Based on the concept of simultaneously studying the expression of a large number of genes, a DNA microarray is a chip on which numerous probes are placed for hybridization with a tissue sample. Biological complexity encoded by a deluge of microarray data is being translated into all sorts of computational, statistical or mathematical problems bearing on biological issues ranging from genetic control to signal transduction to metabolism. Microarray data mining is aimed to identify biologically significant genes and find patterns that reveal molecular network dynamics for reconstruction of genetic regulatory networks and pertinent metabolic pathways.
The laboratory information management system (LIMS) keeps track of and manages data produced from each step in a microarray experiment, such as hybridization, scanning, and image processing. As microarray experiments generate a vast amount of data, the efficient storage and use of the data require a database management system. While some databases are designed to be data archives only, other databases such as ArrayDB (Ermolaeva et al., 1998) and Argus (Comander, Weber, Gimbrone, & Garcia-Cardena, 2001) allow information storage, query and retrieval as well as data processing, analysis and visualization. These databases also provide a means to link microarray data to other bioinformatics databases (e.g., NCBI Entrez systems, Unigene, KEGG, OMIM). The integration with external information is instrumental to the interpretation of patterns recognized in the gene-expression data. To facilitate the development of microarray databases and analysis tools, there is a need to establish a standard for recording and reporting microarray gene expression data. The MIAME (Minimum Information about Microarray Experiments) standard includes a description of experimental design, array design, samples, hybridization, measurements and normalization controls (Brazma et al., 2001).
|---|
Can you retype the microarray text, beginning at the words "Based on the" and stopping after "pertinent metabolic pathways."?

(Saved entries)
|---|
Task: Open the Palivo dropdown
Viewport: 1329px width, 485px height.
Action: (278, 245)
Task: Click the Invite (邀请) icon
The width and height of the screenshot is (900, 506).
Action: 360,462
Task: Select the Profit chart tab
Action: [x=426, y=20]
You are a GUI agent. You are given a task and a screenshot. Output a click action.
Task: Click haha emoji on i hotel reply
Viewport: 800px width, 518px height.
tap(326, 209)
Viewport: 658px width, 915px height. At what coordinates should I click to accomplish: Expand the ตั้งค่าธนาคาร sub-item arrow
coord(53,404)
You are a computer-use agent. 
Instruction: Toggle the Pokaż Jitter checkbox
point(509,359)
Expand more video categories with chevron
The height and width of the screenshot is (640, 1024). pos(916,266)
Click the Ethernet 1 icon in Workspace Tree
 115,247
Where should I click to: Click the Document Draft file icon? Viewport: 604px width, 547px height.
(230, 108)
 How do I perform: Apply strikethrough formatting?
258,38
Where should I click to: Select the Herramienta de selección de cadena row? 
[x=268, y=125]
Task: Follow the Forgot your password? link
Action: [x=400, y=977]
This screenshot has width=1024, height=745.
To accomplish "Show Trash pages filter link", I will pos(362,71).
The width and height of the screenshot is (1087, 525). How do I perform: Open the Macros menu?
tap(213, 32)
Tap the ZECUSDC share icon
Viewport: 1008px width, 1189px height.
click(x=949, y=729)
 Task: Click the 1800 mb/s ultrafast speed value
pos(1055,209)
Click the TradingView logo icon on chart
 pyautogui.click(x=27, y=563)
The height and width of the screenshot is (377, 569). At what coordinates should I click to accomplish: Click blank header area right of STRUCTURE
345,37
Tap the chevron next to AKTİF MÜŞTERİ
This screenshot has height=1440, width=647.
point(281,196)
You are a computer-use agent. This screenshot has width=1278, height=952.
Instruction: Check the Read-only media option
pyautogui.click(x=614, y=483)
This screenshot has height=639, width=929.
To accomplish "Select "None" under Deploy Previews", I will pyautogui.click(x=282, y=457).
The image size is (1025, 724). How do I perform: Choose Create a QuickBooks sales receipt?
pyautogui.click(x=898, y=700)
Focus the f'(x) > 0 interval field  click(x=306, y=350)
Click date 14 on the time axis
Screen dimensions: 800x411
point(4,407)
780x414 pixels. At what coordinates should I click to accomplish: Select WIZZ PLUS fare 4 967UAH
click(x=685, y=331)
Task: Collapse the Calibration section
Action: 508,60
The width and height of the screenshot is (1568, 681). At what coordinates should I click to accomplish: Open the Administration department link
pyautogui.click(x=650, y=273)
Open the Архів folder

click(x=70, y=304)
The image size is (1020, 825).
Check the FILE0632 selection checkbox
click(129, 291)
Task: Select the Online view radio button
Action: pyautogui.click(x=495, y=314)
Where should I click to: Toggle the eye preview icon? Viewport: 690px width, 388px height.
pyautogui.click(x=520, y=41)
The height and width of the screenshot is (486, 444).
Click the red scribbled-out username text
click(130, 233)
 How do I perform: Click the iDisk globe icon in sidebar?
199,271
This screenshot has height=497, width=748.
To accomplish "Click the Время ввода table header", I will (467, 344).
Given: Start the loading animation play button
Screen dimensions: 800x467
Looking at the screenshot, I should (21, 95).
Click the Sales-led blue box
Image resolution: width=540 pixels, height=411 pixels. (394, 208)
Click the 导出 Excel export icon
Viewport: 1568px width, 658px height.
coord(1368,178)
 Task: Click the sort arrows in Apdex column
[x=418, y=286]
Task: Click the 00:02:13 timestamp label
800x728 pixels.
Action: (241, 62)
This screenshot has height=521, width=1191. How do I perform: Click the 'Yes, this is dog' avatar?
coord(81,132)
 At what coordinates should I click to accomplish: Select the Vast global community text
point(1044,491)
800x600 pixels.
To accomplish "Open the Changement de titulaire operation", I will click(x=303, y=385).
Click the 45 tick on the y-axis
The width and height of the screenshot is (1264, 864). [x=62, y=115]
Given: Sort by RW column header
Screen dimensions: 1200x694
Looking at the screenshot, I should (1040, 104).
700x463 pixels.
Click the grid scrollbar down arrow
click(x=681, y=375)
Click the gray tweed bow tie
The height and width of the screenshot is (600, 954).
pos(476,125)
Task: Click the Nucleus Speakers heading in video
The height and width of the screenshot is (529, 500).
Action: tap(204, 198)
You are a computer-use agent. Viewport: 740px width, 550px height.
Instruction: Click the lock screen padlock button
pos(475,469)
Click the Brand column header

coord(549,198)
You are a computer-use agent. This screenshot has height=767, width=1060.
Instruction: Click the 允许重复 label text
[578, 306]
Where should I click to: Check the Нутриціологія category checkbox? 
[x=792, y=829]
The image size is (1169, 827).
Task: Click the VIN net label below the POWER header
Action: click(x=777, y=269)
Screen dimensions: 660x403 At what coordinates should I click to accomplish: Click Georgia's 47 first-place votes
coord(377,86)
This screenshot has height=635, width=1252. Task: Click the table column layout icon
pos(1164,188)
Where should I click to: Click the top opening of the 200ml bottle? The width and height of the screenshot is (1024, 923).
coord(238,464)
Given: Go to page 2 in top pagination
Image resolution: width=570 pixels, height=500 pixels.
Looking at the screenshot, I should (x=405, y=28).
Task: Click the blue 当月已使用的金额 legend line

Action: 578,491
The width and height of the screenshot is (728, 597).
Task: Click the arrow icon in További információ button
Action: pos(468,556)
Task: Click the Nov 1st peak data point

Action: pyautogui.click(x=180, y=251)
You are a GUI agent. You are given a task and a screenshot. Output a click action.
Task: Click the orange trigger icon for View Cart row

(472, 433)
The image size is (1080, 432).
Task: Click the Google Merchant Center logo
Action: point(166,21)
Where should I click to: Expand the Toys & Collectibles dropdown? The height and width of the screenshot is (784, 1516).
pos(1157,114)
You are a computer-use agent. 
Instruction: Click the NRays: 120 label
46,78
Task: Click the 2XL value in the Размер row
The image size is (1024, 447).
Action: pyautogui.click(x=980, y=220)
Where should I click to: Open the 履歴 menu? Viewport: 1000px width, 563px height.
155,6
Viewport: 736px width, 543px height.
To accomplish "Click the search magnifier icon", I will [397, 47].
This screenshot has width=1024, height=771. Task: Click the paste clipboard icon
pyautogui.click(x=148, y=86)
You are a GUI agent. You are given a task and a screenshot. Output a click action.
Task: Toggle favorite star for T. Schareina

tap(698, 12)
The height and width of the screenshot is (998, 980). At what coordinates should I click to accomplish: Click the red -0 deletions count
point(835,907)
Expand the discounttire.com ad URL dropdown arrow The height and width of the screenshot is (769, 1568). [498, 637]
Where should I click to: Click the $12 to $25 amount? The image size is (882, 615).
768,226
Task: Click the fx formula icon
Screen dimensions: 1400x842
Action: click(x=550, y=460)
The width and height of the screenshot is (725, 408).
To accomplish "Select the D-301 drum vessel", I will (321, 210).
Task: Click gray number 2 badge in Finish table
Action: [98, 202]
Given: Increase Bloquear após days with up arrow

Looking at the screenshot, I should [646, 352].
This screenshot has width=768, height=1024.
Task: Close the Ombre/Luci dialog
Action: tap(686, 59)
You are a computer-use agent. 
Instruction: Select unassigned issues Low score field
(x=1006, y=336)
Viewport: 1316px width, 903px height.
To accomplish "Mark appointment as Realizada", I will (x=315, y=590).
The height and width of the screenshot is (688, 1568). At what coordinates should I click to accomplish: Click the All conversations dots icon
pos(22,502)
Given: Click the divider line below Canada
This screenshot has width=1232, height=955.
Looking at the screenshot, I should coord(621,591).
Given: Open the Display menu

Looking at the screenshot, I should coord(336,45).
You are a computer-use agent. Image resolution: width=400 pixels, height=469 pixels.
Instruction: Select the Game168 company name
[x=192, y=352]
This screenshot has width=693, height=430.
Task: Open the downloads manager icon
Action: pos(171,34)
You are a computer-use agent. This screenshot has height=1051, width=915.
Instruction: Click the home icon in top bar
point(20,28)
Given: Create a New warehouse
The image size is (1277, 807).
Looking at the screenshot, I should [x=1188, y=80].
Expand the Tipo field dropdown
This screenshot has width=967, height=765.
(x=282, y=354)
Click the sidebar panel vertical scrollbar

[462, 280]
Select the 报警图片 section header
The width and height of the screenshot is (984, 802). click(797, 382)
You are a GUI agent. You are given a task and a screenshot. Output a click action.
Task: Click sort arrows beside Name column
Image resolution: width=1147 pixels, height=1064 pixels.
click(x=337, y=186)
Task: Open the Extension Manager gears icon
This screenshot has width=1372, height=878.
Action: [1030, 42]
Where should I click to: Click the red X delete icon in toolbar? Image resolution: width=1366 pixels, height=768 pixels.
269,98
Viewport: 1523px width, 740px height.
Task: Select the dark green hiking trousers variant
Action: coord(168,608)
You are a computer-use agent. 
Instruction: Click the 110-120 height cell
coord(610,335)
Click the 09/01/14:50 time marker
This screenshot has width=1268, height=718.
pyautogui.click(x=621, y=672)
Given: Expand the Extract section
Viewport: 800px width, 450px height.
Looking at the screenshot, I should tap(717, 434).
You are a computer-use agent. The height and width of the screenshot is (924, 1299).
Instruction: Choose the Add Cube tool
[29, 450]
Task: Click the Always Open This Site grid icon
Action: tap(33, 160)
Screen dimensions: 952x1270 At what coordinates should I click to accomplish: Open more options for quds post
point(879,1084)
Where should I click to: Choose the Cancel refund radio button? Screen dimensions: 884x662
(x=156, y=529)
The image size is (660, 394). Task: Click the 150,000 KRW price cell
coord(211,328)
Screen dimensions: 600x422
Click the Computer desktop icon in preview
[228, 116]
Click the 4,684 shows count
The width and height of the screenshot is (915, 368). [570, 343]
|---|
Answer to this task:
Based on the concept of simultaneously studying the expression of a large number of genes, a DNA microarray is a chip on which numerous probes are placed for hybridization with a tissue sample. Biological complexity encoded by a deluge of microarray data is being translated into all sorts of computational, statistical or mathematical problems bearing on biological issues ranging from genetic control to signal transduction to metabolism. Microarray data mining is aimed to identify biologically significant genes and find patterns that reveal molecular network dynamics for reconstruction of genetic regulatory networks and pertinent metabolic pathways.